Following conceptual research into the production history ofIbsen’s play, women’s autobiographical performance, and psychoanalytic writings, initial community workshops explored ways of creating ‘identity spaces’ for women (ibid). 4 sessions across 5-6 weeks were undertaken with 19 participants in which the researcher developed exercises and questions/provocations that empowered participants to express themselves in written, image and discussion-based forms. This included the women photographing and writing reflections on, their experiences of their domestic spaces/places. The next stage involved experiments in how to incorporate these materials into a performance, and to generate ‘identity spaces’ – places/spaces for breathing and thinking in the performance-dramaturgy that attempted to mirror the workshop process – for audiences.
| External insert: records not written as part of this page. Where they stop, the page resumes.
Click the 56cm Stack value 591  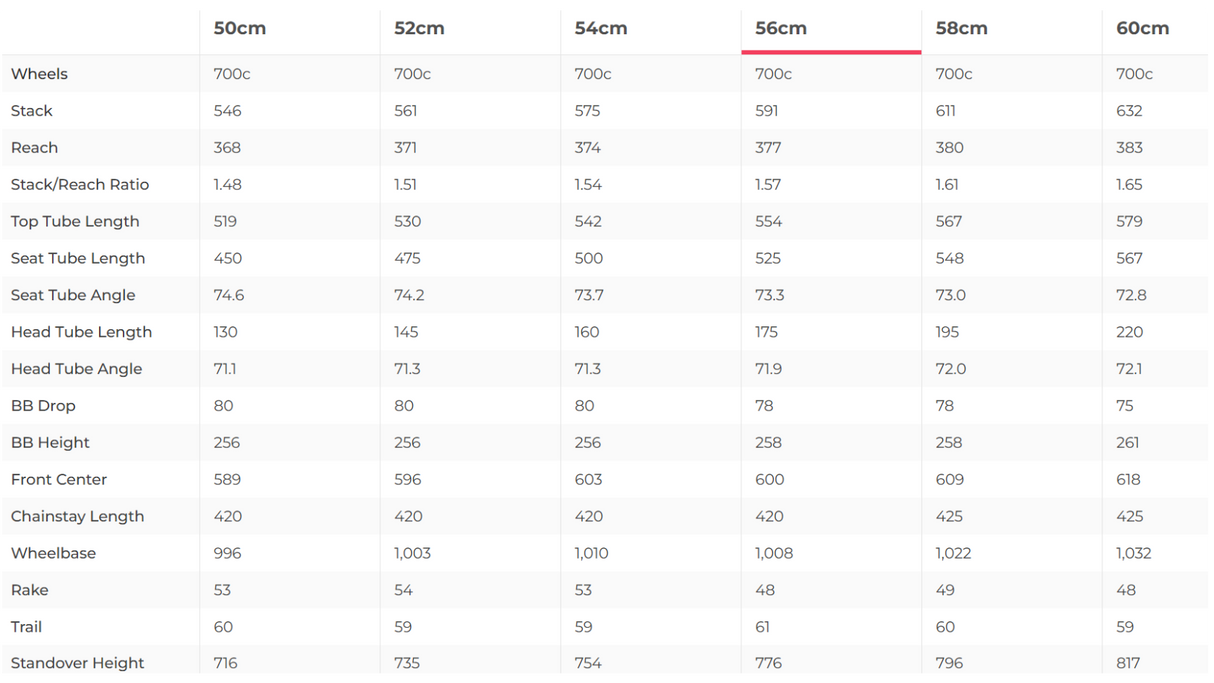tap(767, 111)
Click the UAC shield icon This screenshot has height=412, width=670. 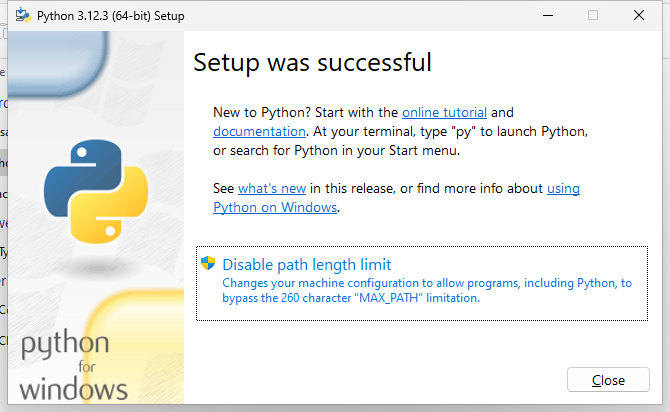(208, 263)
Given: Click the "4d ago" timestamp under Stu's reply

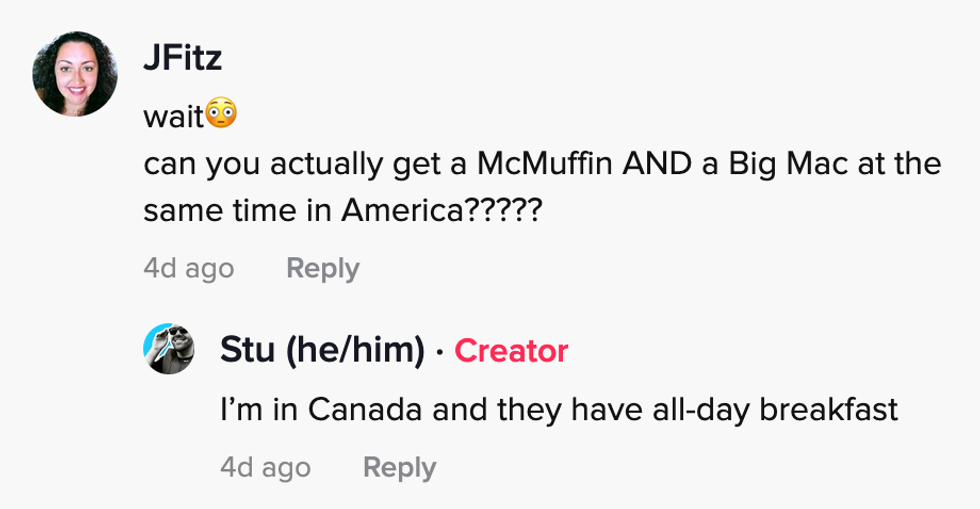Looking at the screenshot, I should [x=265, y=468].
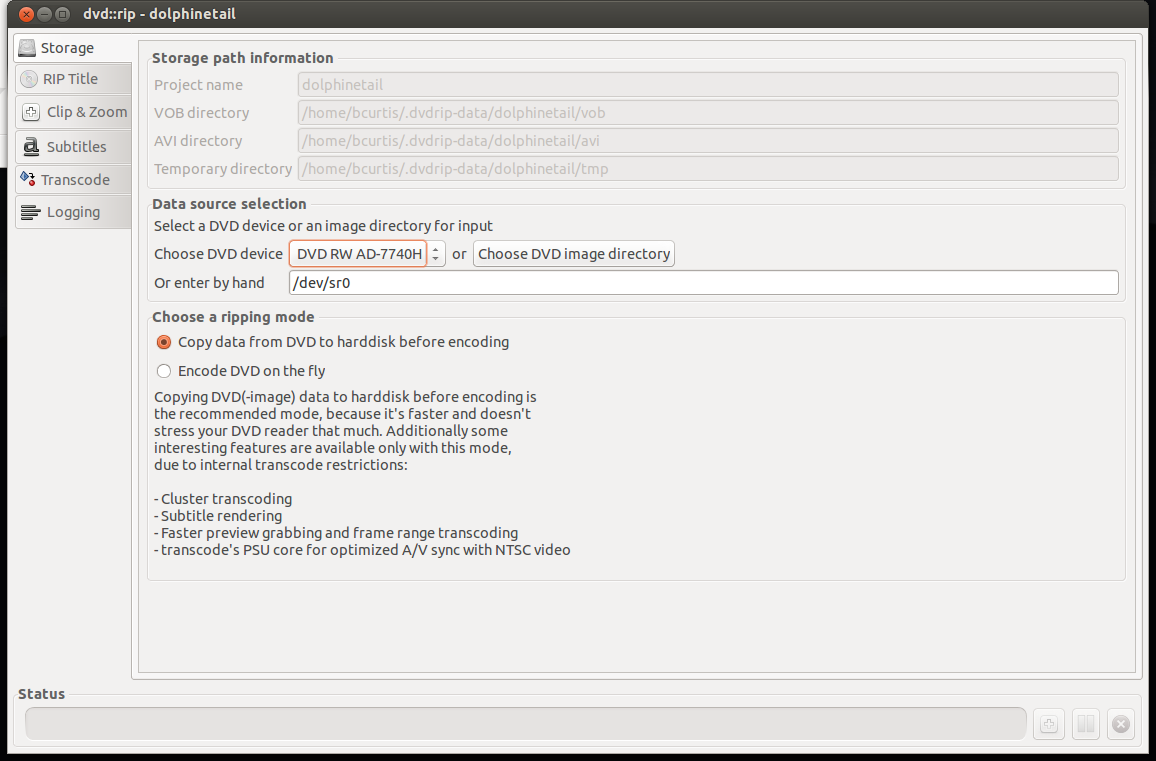Enable Encode DVD on the fly mode

coord(164,371)
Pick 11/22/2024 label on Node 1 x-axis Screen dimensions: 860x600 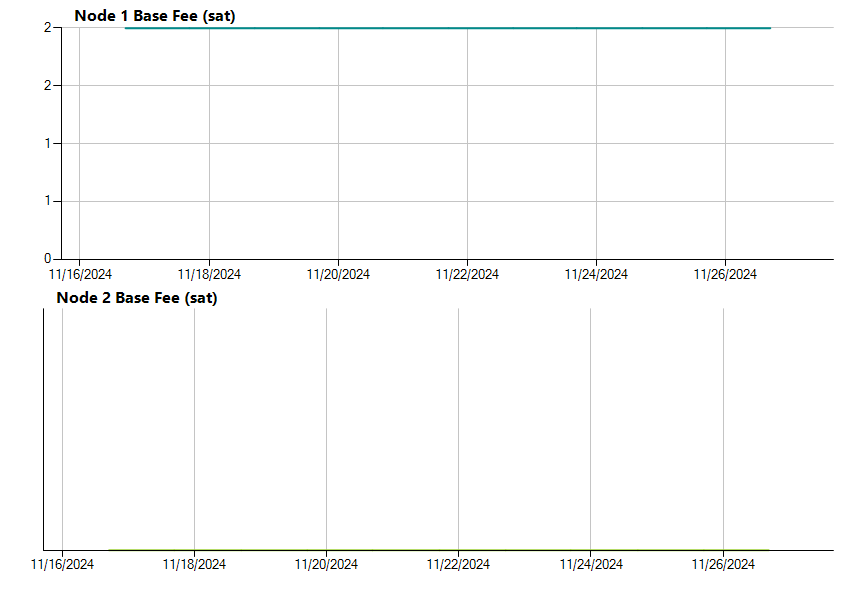(x=467, y=274)
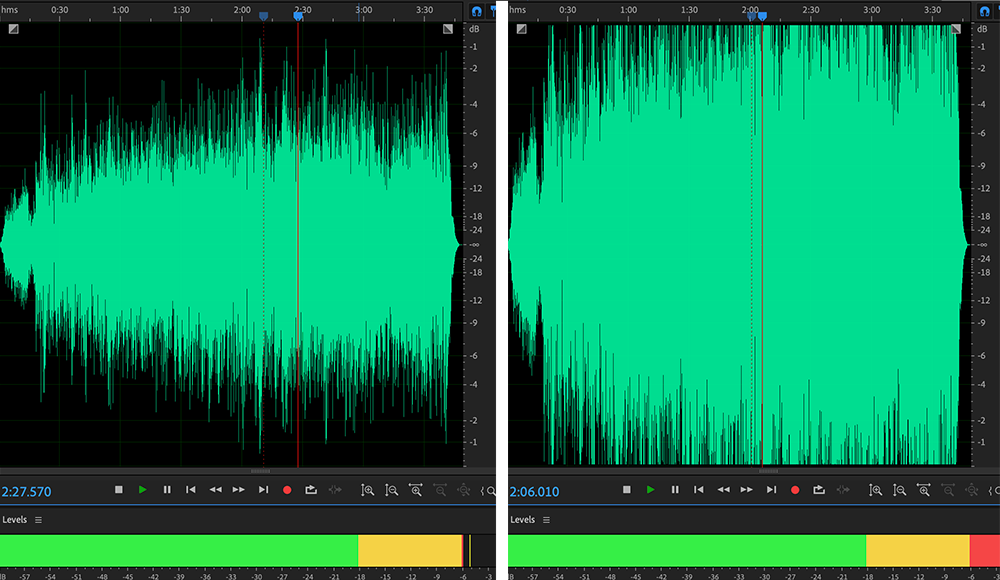
Task: Toggle headphone icon beside left timeline ruler
Action: (x=477, y=10)
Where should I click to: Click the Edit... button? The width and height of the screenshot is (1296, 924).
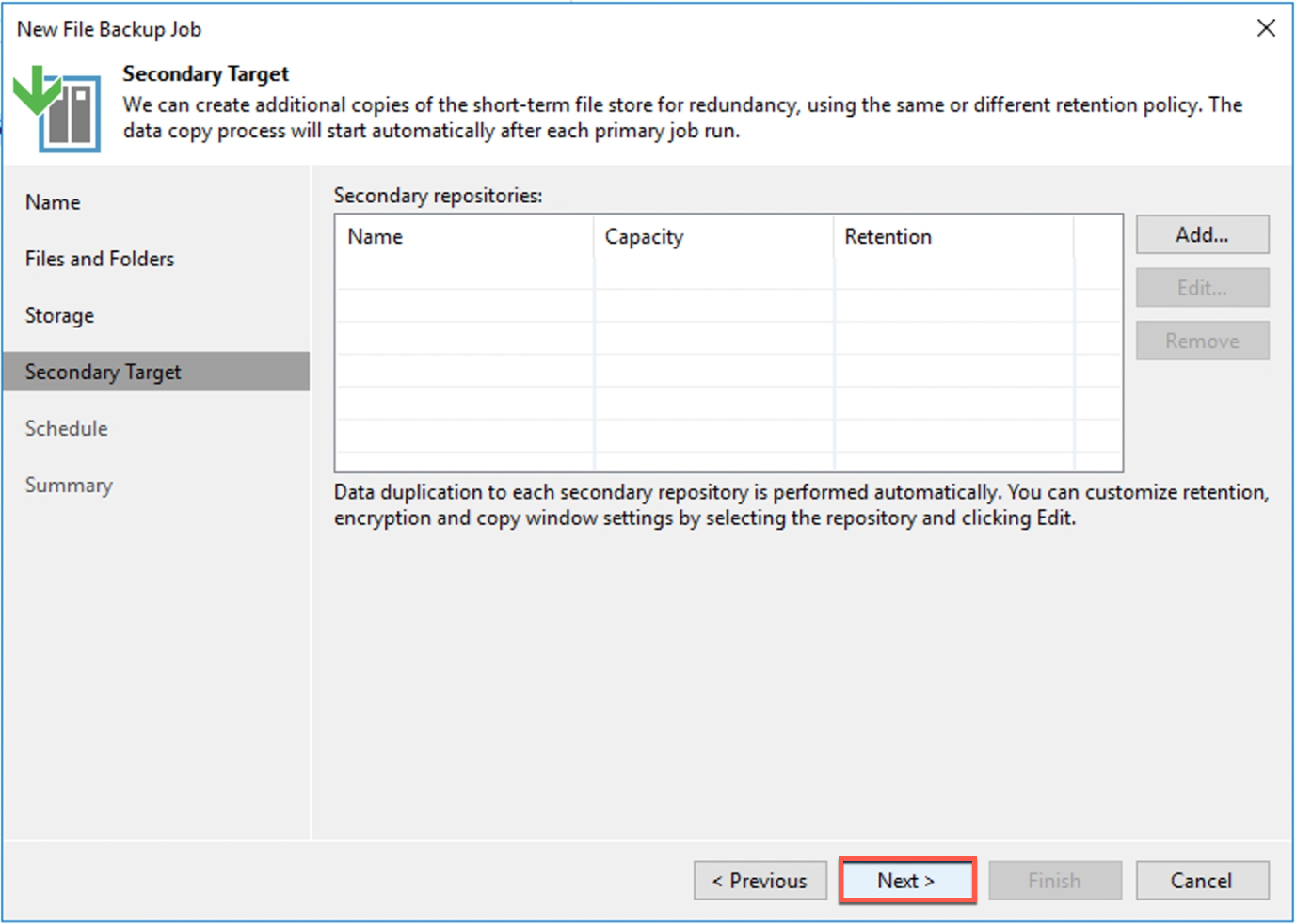coord(1202,288)
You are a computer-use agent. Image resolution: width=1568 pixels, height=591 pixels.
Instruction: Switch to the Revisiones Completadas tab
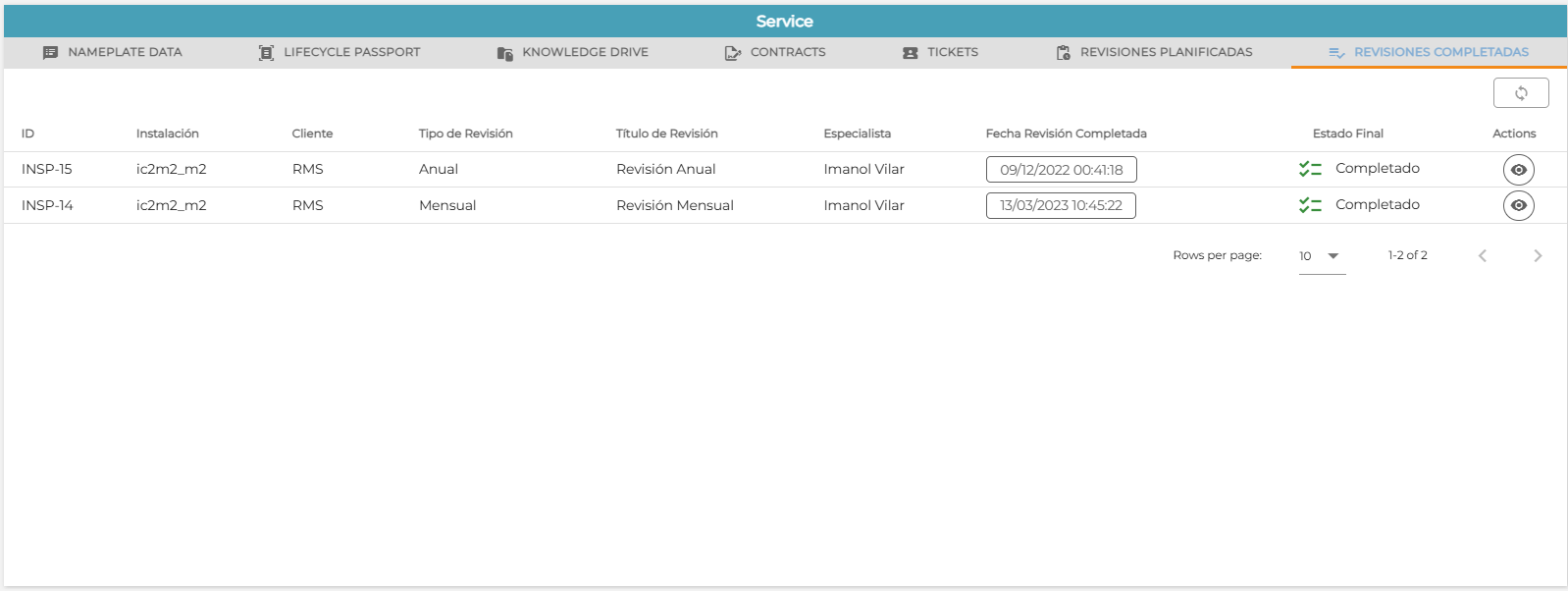[x=1429, y=53]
In the performance questions, specifically unanswered questions, and open spaces became a feature of the dramaturgy. The research discovered that these methods and this kind of dramaturgy can produce narrative interruptions in the performance that potentially offer audience members moments for experiencing aspects of their own subjectivity: moments for critical and/or emotional reflection relating to their own familial relationships/life choices. The projects discoveries lie in the re-framing of Nora as ‘trigger’ beyond A Doll’s House, evident in the performance-dramaturgy and the relationship of the generated praxis to the lively production-history of A Doll’s House (adaptations, interpretations, sequels, bowdlerisations) and existing works in the field of women’s autobiographical performance. ‘Nora’ becomes a way of intervening in dramaturgical structures and offers a model of working with canonical texts with particular focus on autobiography/women’s identities.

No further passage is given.